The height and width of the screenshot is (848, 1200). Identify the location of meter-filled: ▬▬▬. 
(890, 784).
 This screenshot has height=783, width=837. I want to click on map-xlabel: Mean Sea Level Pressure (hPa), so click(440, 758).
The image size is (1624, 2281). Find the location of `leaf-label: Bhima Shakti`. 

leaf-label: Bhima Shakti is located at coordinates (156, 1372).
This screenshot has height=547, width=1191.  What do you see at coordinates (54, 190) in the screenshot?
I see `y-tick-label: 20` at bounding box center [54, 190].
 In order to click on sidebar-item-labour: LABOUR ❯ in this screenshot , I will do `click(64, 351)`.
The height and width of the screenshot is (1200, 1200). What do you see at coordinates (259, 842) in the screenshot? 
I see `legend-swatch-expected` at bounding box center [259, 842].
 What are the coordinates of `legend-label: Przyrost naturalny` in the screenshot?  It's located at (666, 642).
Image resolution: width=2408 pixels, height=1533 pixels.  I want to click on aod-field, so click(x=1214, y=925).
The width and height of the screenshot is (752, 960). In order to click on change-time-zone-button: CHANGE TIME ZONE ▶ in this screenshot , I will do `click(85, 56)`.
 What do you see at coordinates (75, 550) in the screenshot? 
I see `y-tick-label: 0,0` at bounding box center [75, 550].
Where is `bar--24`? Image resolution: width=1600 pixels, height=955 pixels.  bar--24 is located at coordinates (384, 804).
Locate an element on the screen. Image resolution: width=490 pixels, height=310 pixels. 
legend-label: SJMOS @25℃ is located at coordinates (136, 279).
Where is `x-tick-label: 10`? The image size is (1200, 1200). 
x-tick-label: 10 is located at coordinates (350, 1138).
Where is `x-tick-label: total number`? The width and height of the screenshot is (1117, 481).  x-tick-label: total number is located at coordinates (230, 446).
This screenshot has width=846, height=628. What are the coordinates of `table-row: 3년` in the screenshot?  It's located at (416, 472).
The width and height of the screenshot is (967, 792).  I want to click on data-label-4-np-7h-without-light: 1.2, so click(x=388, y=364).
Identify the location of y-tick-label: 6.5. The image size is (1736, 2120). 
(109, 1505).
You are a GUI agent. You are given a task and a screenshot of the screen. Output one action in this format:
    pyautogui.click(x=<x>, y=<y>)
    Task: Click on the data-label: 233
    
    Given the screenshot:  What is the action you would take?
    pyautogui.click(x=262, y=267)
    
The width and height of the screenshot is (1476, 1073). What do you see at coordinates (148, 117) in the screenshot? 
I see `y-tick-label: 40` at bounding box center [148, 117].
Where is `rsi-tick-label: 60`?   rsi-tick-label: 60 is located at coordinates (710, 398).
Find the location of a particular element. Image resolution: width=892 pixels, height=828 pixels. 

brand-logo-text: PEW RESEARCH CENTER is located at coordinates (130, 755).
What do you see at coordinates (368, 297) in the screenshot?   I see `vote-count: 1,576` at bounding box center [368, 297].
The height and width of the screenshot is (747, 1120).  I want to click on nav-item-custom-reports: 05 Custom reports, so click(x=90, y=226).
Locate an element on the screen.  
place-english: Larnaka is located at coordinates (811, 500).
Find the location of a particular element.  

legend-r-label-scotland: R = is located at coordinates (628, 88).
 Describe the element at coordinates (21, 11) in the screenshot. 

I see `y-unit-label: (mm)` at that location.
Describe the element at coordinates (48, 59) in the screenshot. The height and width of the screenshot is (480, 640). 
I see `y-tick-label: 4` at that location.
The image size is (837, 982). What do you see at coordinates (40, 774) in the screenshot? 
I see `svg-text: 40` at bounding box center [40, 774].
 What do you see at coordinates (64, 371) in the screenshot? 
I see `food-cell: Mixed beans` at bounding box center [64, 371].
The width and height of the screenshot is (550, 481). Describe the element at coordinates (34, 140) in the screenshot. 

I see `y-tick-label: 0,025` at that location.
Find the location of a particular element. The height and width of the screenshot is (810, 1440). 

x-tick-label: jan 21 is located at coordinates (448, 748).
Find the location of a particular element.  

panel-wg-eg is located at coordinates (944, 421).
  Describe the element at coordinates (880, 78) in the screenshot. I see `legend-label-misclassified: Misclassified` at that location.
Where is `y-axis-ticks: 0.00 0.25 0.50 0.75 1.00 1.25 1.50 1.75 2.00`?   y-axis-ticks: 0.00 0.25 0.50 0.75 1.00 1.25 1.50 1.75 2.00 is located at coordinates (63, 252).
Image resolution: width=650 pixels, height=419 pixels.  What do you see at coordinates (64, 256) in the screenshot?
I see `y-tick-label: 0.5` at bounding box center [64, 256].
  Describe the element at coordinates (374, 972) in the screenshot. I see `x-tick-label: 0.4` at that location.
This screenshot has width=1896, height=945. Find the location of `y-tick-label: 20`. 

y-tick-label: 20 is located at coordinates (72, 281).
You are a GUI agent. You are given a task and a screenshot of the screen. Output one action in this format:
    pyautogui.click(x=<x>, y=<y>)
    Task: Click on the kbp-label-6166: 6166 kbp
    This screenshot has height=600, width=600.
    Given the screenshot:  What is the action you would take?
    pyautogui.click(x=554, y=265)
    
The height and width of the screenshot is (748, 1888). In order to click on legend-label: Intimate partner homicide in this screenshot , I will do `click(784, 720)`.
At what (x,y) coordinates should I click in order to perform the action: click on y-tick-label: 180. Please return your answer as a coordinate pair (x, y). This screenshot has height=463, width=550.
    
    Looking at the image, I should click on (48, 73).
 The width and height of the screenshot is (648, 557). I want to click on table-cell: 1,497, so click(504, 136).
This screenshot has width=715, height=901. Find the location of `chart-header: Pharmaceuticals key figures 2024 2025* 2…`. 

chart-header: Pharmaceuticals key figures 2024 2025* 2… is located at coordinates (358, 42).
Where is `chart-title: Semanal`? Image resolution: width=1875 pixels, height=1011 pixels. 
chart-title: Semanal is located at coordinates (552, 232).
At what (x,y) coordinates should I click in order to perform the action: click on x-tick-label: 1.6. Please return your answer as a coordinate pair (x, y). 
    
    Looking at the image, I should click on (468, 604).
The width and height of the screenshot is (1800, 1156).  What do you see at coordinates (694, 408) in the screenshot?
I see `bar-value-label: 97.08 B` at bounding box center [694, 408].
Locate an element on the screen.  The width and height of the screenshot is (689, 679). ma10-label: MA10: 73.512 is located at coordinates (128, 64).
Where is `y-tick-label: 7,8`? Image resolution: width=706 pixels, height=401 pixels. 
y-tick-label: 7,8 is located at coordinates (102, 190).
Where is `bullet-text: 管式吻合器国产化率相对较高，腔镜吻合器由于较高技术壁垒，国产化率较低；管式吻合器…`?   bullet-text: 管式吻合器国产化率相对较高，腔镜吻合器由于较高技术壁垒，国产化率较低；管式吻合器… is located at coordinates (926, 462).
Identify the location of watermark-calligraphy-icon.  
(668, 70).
§
*YOUR ASSIGNMENT*. Swap "coordinate pair" for "pair of numbers" in the items above and leave everything else unchanged.

*TASK RESULT*.
The height and width of the screenshot is (848, 1200). Identify the location of meter-filled: ▬▬▬. 
(890, 784).
 This screenshot has height=783, width=837. I want to click on map-xlabel: Mean Sea Level Pressure (hPa), so click(440, 758).
The image size is (1624, 2281). Find the location of `leaf-label: Bhima Shakti`. 

leaf-label: Bhima Shakti is located at coordinates (156, 1372).
This screenshot has height=547, width=1191.  What do you see at coordinates (54, 190) in the screenshot?
I see `y-tick-label: 20` at bounding box center [54, 190].
 In order to click on sidebar-item-labour: LABOUR ❯ in this screenshot , I will do `click(64, 351)`.
The height and width of the screenshot is (1200, 1200). What do you see at coordinates (259, 842) in the screenshot? 
I see `legend-swatch-expected` at bounding box center [259, 842].
 What are the coordinates of `legend-label: Przyrost naturalny` in the screenshot?  It's located at (666, 642).
Image resolution: width=2408 pixels, height=1533 pixels.  I want to click on aod-field, so click(x=1214, y=925).
The width and height of the screenshot is (752, 960). In order to click on change-time-zone-button: CHANGE TIME ZONE ▶ in this screenshot , I will do `click(85, 56)`.
 What do you see at coordinates (75, 550) in the screenshot? 
I see `y-tick-label: 0,0` at bounding box center [75, 550].
Where is `bar--24`? Image resolution: width=1600 pixels, height=955 pixels.  bar--24 is located at coordinates (384, 804).
Locate an element on the screen. Image resolution: width=490 pixels, height=310 pixels. 
legend-label: SJMOS @25℃ is located at coordinates (136, 279).
Where is `x-tick-label: 10`? The image size is (1200, 1200). 
x-tick-label: 10 is located at coordinates (350, 1138).
Where is `x-tick-label: total number`? The width and height of the screenshot is (1117, 481).  x-tick-label: total number is located at coordinates (230, 446).
This screenshot has width=846, height=628. What are the coordinates of `table-row: 3년` in the screenshot?  It's located at (416, 472).
The width and height of the screenshot is (967, 792).  I want to click on data-label-4-np-7h-without-light: 1.2, so click(x=388, y=364).
Identify the location of y-tick-label: 6.5. The image size is (1736, 2120). 
(109, 1505).
You are a GUI agent. You are given a task and a screenshot of the screen. Output one action in this format:
    pyautogui.click(x=<x>, y=<y>)
    Task: Click on the data-label: 233
    
    Given the screenshot:  What is the action you would take?
    pyautogui.click(x=262, y=267)
    
The width and height of the screenshot is (1476, 1073). What do you see at coordinates (148, 117) in the screenshot? 
I see `y-tick-label: 40` at bounding box center [148, 117].
Where is `rsi-tick-label: 60`?   rsi-tick-label: 60 is located at coordinates (710, 398).
Find the location of a particular element. Image resolution: width=892 pixels, height=828 pixels. 

brand-logo-text: PEW RESEARCH CENTER is located at coordinates (130, 755).
What do you see at coordinates (368, 297) in the screenshot?   I see `vote-count: 1,576` at bounding box center [368, 297].
The height and width of the screenshot is (747, 1120).  I want to click on nav-item-custom-reports: 05 Custom reports, so click(x=90, y=226).
Locate an element on the screen.  
place-english: Larnaka is located at coordinates (811, 500).
Find the location of a particular element.  

legend-r-label-scotland: R = is located at coordinates (628, 88).
 Describe the element at coordinates (21, 11) in the screenshot. 

I see `y-unit-label: (mm)` at that location.
Describe the element at coordinates (48, 59) in the screenshot. The height and width of the screenshot is (480, 640). 
I see `y-tick-label: 4` at that location.
The image size is (837, 982). What do you see at coordinates (40, 774) in the screenshot? 
I see `svg-text: 40` at bounding box center [40, 774].
 What do you see at coordinates (64, 371) in the screenshot? 
I see `food-cell: Mixed beans` at bounding box center [64, 371].
The width and height of the screenshot is (550, 481). Describe the element at coordinates (34, 140) in the screenshot. 

I see `y-tick-label: 0,025` at that location.
Find the location of a particular element. The height and width of the screenshot is (810, 1440). 

x-tick-label: jan 21 is located at coordinates (448, 748).
Find the location of a particular element.  

panel-wg-eg is located at coordinates (944, 421).
  Describe the element at coordinates (880, 78) in the screenshot. I see `legend-label-misclassified: Misclassified` at that location.
Where is `y-axis-ticks: 0.00 0.25 0.50 0.75 1.00 1.25 1.50 1.75 2.00`?   y-axis-ticks: 0.00 0.25 0.50 0.75 1.00 1.25 1.50 1.75 2.00 is located at coordinates (63, 252).
Image resolution: width=650 pixels, height=419 pixels.  What do you see at coordinates (64, 256) in the screenshot?
I see `y-tick-label: 0.5` at bounding box center [64, 256].
  Describe the element at coordinates (374, 972) in the screenshot. I see `x-tick-label: 0.4` at that location.
This screenshot has width=1896, height=945. Find the location of `y-tick-label: 20`. 

y-tick-label: 20 is located at coordinates (72, 281).
You are a GUI agent. You are given a task and a screenshot of the screen. Output one action in this format:
    pyautogui.click(x=<x>, y=<y>)
    Task: Click on the kbp-label-6166: 6166 kbp
    This screenshot has height=600, width=600.
    Given the screenshot:  What is the action you would take?
    pyautogui.click(x=554, y=265)
    
The height and width of the screenshot is (748, 1888). In order to click on legend-label: Intimate partner homicide in this screenshot , I will do `click(784, 720)`.
At what (x,y) coordinates should I click in order to perform the action: click on y-tick-label: 180. Please return your answer as a pair of numbers (x, y). This screenshot has height=463, width=550.
    
    Looking at the image, I should click on (48, 73).
 The width and height of the screenshot is (648, 557). I want to click on table-cell: 1,497, so click(504, 136).
This screenshot has width=715, height=901. Find the location of `chart-header: Pharmaceuticals key figures 2024 2025* 2…`. 

chart-header: Pharmaceuticals key figures 2024 2025* 2… is located at coordinates (358, 42).
Where is `chart-title: Semanal`? Image resolution: width=1875 pixels, height=1011 pixels. 
chart-title: Semanal is located at coordinates (552, 232).
At what (x,y) coordinates should I click in order to perform the action: click on x-tick-label: 1.6. Please return your answer as a pair of numbers (x, y). 
    
    Looking at the image, I should click on (468, 604).
The width and height of the screenshot is (1800, 1156).  What do you see at coordinates (694, 408) in the screenshot?
I see `bar-value-label: 97.08 B` at bounding box center [694, 408].
Locate an element on the screen.  The width and height of the screenshot is (689, 679). ma10-label: MA10: 73.512 is located at coordinates (128, 64).
Where is `y-tick-label: 7,8`? Image resolution: width=706 pixels, height=401 pixels. 
y-tick-label: 7,8 is located at coordinates (102, 190).
Where is `bullet-text: 管式吻合器国产化率相对较高，腔镜吻合器由于较高技术壁垒，国产化率较低；管式吻合器…`?   bullet-text: 管式吻合器国产化率相对较高，腔镜吻合器由于较高技术壁垒，国产化率较低；管式吻合器… is located at coordinates (926, 462).
Identify the location of watermark-calligraphy-icon.  
(668, 70).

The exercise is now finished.